_Requirement_
Lay out the part of the entries running from the line containing "This screenshot has width=1002, height=455." through the end of the entries as a Markdown table with the columns No and Line. Number each row and leave out blank lines.

Saved entries
##########
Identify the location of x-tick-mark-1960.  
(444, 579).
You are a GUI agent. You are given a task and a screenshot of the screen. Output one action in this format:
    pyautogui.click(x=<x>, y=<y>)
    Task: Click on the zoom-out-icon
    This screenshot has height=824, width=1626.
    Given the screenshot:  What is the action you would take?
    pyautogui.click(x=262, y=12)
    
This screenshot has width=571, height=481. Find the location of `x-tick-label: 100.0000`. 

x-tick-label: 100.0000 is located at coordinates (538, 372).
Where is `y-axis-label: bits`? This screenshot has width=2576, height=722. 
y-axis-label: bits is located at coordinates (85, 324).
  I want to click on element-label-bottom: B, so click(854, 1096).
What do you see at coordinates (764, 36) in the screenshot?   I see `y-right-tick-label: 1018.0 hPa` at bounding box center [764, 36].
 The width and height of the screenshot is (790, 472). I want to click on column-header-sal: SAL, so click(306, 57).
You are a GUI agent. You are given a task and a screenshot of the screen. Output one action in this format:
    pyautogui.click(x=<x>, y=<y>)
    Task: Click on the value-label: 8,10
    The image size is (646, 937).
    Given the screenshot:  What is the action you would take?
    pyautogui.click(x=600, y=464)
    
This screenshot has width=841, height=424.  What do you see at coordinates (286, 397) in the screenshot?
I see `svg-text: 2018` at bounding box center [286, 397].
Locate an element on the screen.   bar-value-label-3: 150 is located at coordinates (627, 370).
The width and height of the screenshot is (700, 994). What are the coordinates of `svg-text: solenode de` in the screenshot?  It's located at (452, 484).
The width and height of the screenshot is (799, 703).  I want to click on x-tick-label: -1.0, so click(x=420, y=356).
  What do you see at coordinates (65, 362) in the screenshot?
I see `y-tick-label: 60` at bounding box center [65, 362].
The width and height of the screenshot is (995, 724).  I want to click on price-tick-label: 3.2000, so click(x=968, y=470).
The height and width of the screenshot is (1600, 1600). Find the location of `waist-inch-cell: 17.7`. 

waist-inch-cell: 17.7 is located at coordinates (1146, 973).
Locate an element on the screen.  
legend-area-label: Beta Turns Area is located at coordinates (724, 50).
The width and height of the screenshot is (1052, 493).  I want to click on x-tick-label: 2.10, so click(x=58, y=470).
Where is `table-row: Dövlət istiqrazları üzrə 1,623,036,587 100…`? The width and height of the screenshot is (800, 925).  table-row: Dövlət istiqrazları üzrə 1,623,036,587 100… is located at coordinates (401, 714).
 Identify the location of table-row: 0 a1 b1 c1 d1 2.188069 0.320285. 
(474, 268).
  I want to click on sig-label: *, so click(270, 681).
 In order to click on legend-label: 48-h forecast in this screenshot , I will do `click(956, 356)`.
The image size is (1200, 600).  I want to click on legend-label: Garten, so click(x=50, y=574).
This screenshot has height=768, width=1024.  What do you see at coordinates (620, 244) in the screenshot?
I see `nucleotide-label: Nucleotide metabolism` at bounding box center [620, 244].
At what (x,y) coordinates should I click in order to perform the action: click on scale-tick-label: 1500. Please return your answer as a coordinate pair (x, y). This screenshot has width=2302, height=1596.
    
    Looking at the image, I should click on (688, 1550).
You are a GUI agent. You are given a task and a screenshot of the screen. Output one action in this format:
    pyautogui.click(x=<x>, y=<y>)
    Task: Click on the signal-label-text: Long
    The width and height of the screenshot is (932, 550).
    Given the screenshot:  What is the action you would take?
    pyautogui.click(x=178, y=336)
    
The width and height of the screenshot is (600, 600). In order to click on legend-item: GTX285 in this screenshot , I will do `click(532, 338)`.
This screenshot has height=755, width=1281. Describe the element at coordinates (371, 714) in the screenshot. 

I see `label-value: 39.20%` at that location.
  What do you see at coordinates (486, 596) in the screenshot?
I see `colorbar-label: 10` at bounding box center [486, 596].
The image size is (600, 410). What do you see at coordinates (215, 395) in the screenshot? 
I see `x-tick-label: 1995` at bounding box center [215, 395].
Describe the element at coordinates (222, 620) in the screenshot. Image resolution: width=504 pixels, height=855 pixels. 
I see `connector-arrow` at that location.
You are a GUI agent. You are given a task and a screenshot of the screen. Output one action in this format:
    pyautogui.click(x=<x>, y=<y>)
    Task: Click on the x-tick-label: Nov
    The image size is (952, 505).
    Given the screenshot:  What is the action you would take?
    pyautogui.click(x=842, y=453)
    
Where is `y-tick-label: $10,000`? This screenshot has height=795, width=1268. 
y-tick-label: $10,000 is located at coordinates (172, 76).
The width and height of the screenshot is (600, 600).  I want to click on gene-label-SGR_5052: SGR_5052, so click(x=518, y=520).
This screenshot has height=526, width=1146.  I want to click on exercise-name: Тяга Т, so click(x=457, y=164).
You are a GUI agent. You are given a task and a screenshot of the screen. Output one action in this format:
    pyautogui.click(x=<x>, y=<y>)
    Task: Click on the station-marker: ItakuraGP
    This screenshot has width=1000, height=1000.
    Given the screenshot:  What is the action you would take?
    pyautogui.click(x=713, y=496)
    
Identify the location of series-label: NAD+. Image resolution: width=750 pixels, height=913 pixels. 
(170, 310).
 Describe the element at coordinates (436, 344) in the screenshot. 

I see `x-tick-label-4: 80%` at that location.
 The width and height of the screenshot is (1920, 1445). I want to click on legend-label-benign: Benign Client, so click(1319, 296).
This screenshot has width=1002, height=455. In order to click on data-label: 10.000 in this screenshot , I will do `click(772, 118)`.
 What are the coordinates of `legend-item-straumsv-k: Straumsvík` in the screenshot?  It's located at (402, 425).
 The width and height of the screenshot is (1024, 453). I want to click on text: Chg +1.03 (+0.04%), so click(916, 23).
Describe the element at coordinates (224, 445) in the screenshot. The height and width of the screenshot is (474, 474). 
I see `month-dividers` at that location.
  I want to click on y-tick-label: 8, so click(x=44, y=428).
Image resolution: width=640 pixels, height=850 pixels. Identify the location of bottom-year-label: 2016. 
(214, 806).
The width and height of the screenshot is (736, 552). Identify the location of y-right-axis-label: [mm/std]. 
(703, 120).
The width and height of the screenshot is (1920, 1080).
##########
_Your response_
| No | Line |
|---|---|
| 1 | This screenshot has width=1002, height=455. In order to click on data-label: 10.000 in this screenshot , I will do `click(772, 118)`. |
| 2 |  What are the coordinates of `legend-item-straumsv-k: Straumsvík` in the screenshot?  It's located at (402, 425). |
| 3 |  The width and height of the screenshot is (1024, 453). I want to click on text: Chg +1.03 (+0.04%), so click(916, 23). |
| 4 | Describe the element at coordinates (224, 445) in the screenshot. The height and width of the screenshot is (474, 474).  |
| 5 | I see `month-dividers` at that location. |
| 6 |   I want to click on y-tick-label: 8, so click(x=44, y=428). |
| 7 | Image resolution: width=640 pixels, height=850 pixels. Identify the location of bottom-year-label: 2016.  |
| 8 | (214, 806). |
| 9 | The width and height of the screenshot is (736, 552). Identify the location of y-right-axis-label: [mm/std].  |
| 10 | (703, 120). |
| 11 | The width and height of the screenshot is (1920, 1080). |